What you are asked to do: Scan the data for "width" and copy each matching line.

Extracted material:
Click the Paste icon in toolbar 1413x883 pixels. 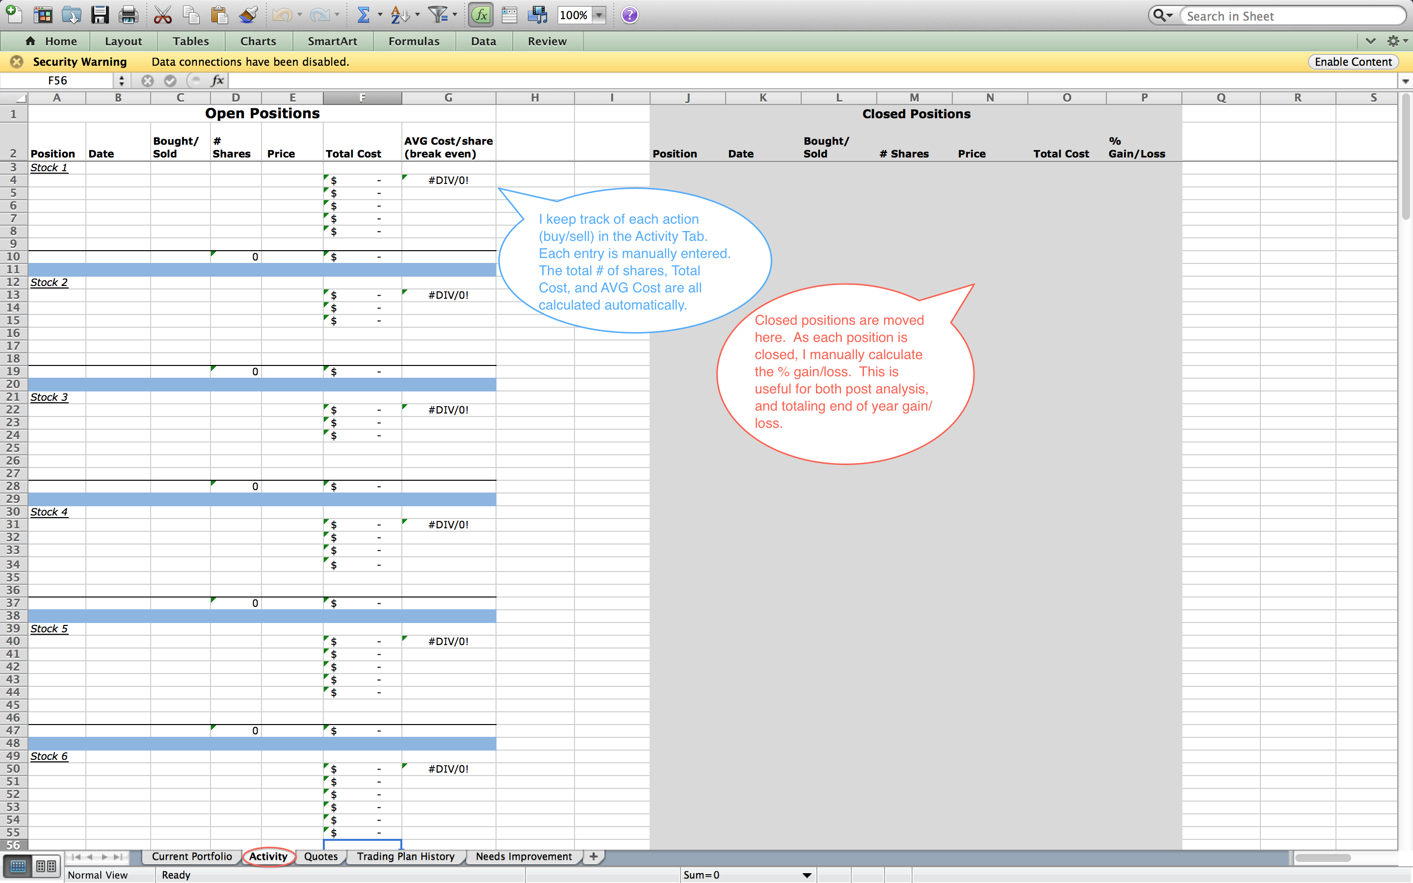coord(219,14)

...

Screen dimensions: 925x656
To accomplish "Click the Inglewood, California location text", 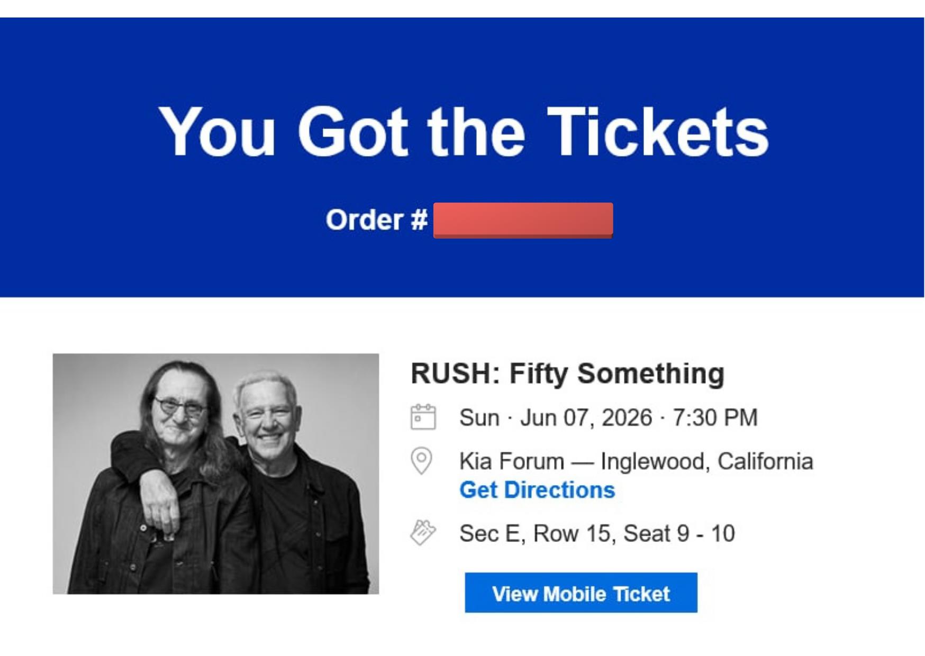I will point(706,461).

---

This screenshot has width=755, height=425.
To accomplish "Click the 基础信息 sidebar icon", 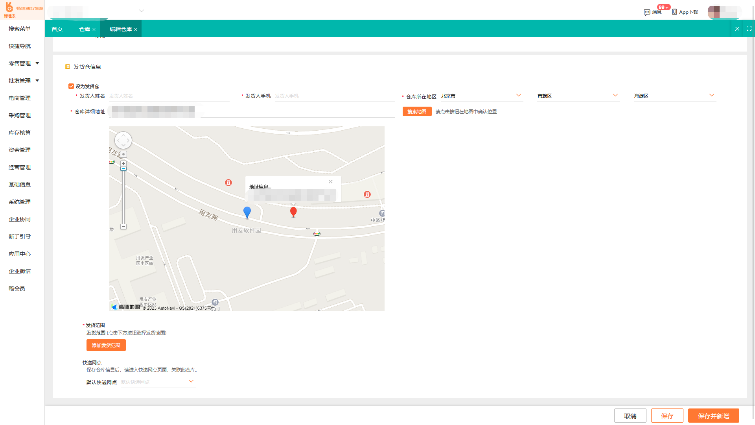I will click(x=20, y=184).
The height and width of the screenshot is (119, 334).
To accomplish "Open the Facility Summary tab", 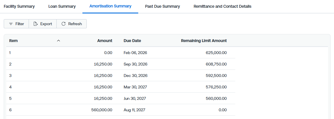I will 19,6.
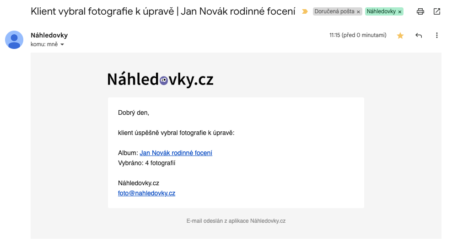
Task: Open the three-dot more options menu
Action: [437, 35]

Task result:
This screenshot has width=755, height=425.
The height and width of the screenshot is (119, 334).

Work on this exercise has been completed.